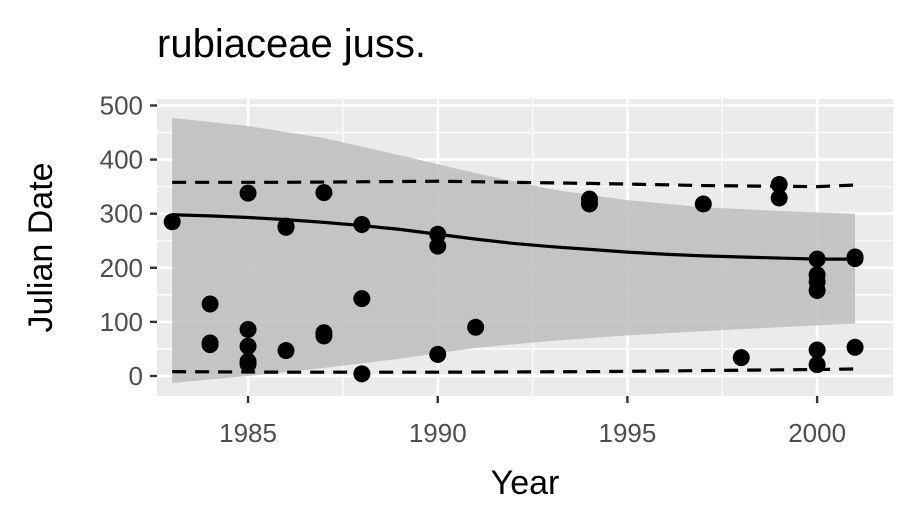 The height and width of the screenshot is (527, 913). What do you see at coordinates (817, 433) in the screenshot?
I see `x-tick-label: 2000` at bounding box center [817, 433].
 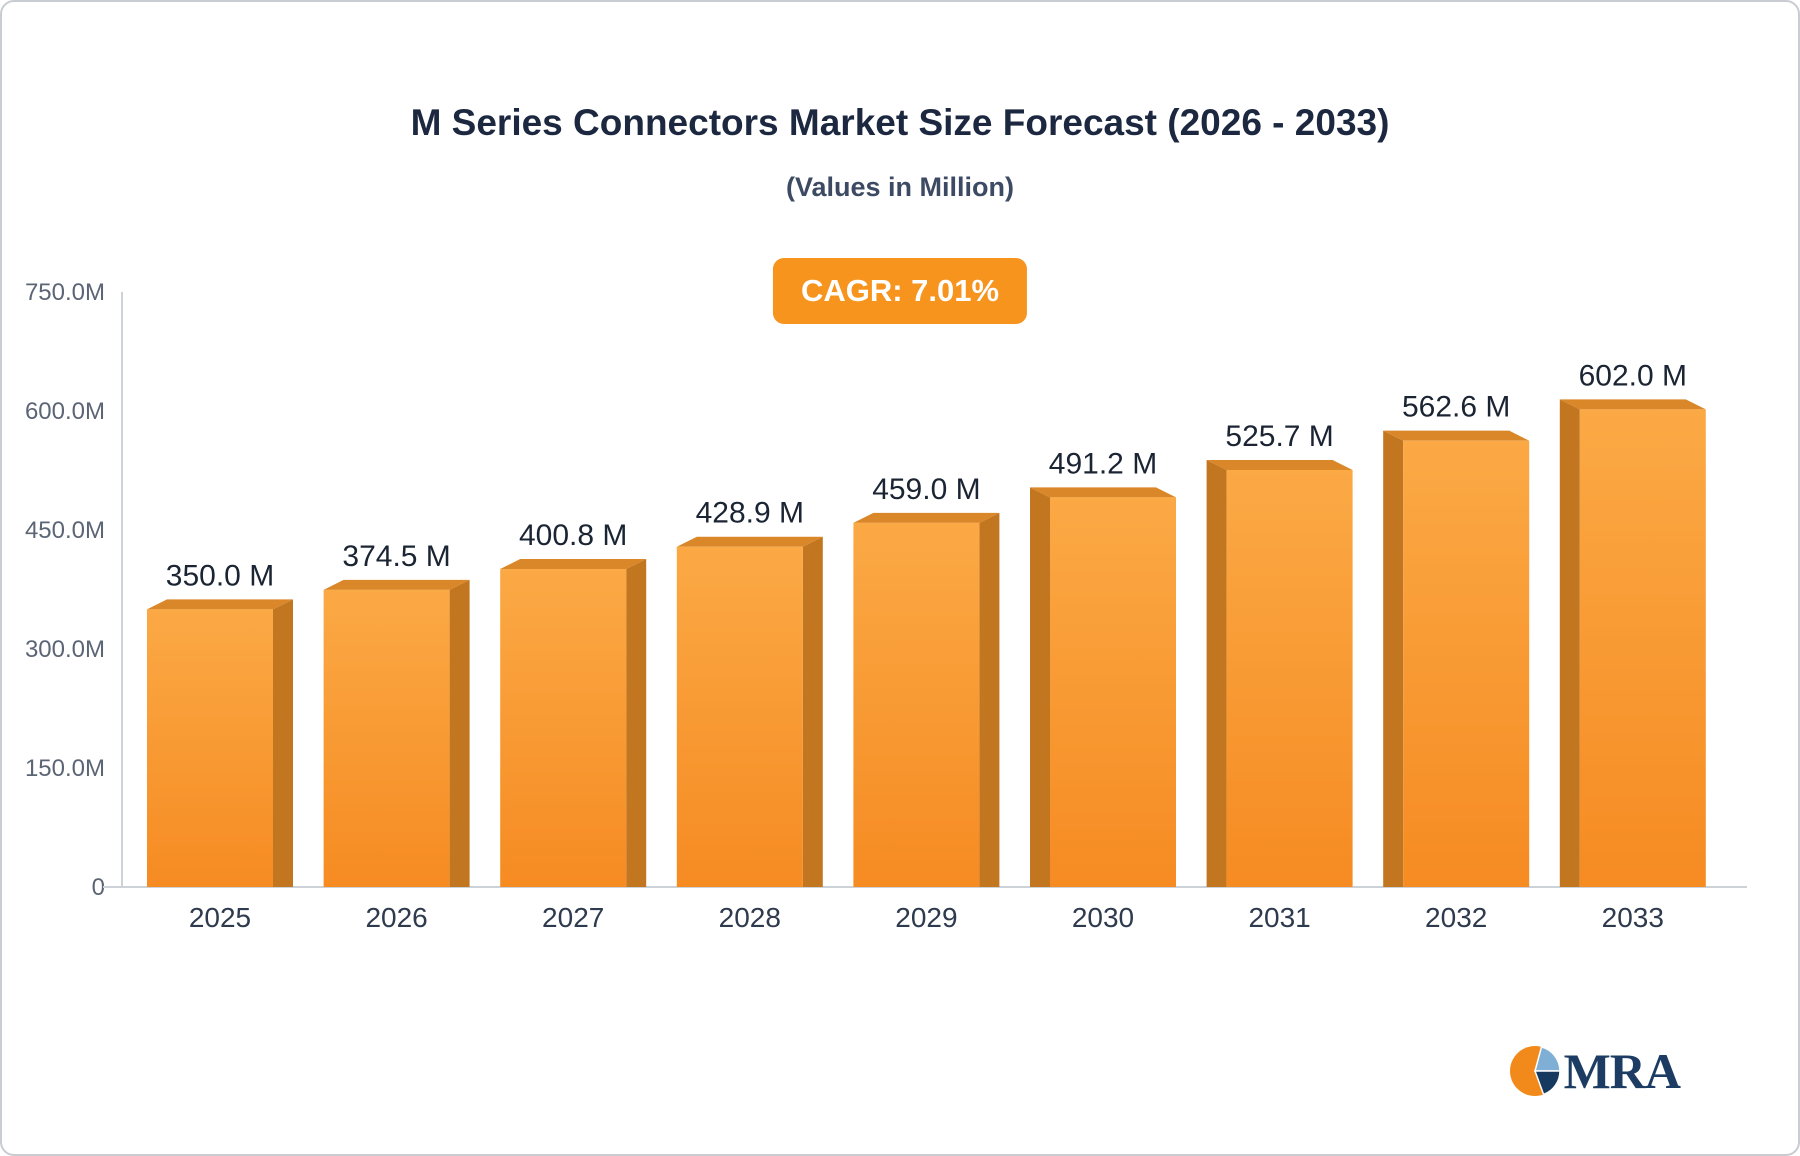 I want to click on mra-logo-icon, so click(x=1535, y=1070).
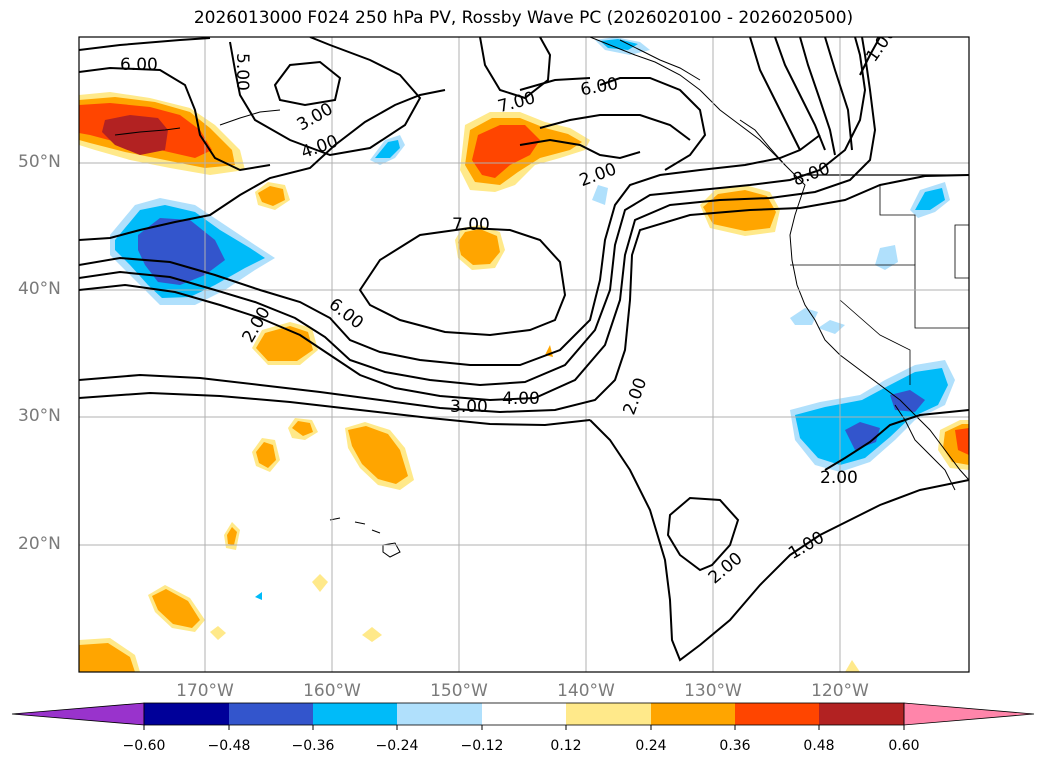 Image resolution: width=1047 pixels, height=765 pixels. I want to click on contour-label: 2.00, so click(839, 478).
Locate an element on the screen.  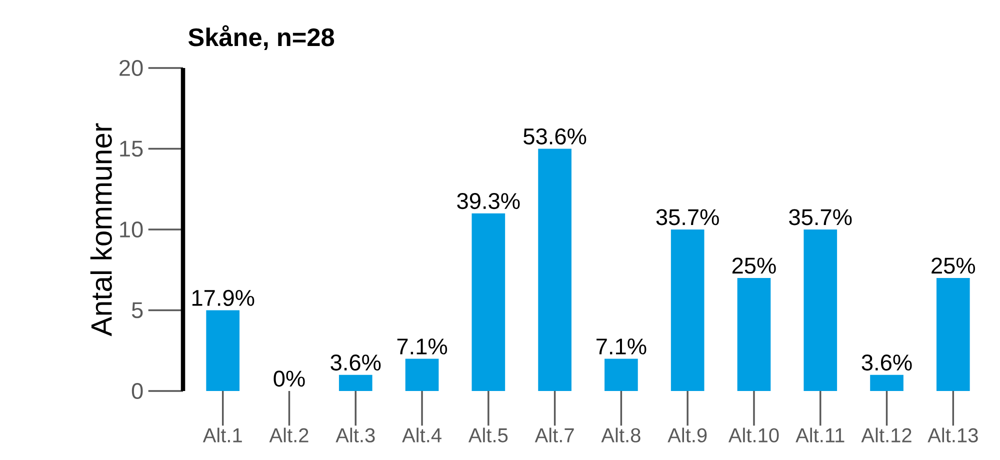
x-tick-label: Alt.5 is located at coordinates (488, 435).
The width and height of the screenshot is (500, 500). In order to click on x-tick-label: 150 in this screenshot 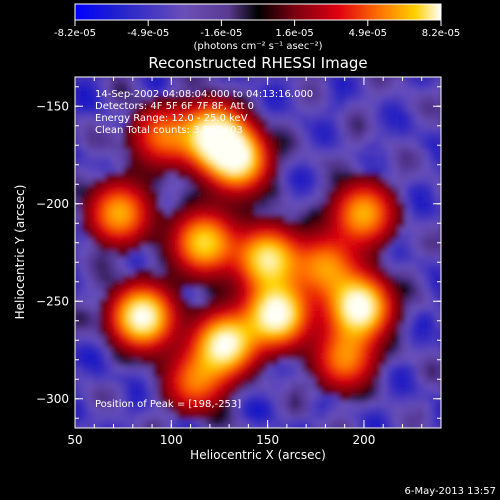, I will do `click(268, 440)`.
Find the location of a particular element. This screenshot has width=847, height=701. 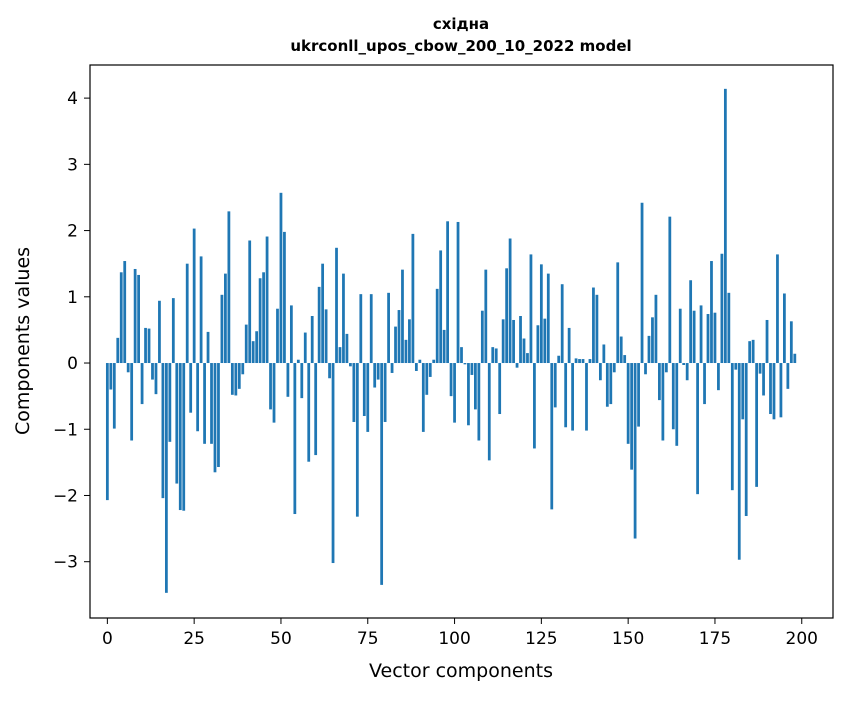

x-tick-label: 75 is located at coordinates (368, 639).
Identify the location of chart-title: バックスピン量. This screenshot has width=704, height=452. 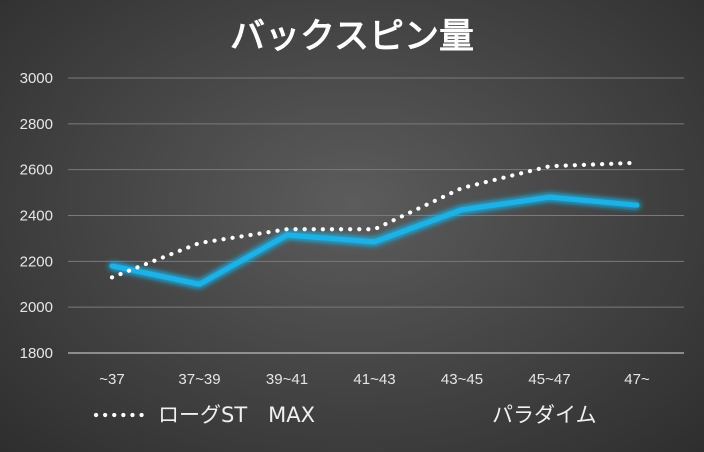
(352, 37).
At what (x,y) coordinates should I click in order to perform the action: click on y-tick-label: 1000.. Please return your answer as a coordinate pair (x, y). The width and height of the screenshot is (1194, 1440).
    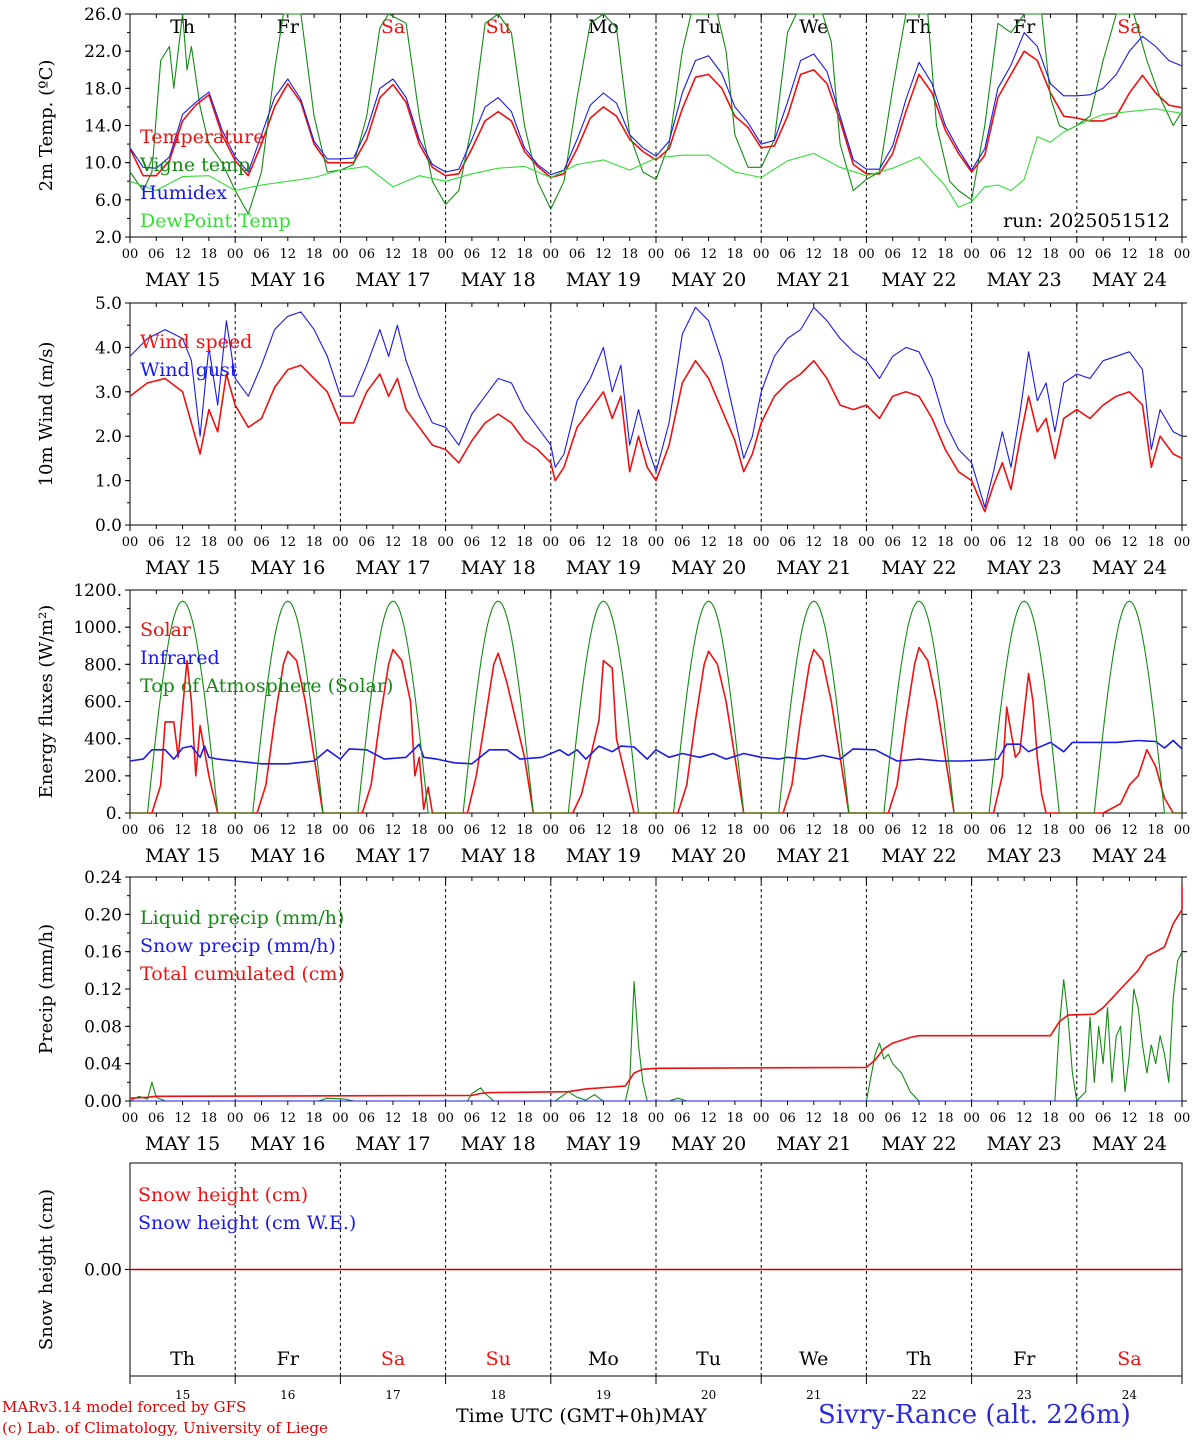
    Looking at the image, I should click on (98, 628).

Your task: Reproduce the rows verbatim, starting with the line containing "Find the location" and continuing through the last line of the rows, leaving out the pictures.

Answer for this exercise:
Find the location of a particular element. This screenshot has width=847, height=701. 

x-tick-label: 75 is located at coordinates (368, 639).
Identify the location of chart-title: バックスピン量. This screenshot has width=704, height=452. 
(352, 37).
At what (x,y) coordinates should I click in order to perform the action: click on y-tick-label: 1000.. Please return your answer as a coordinate pair (x, y). The width and height of the screenshot is (1194, 1440).
    Looking at the image, I should click on (98, 628).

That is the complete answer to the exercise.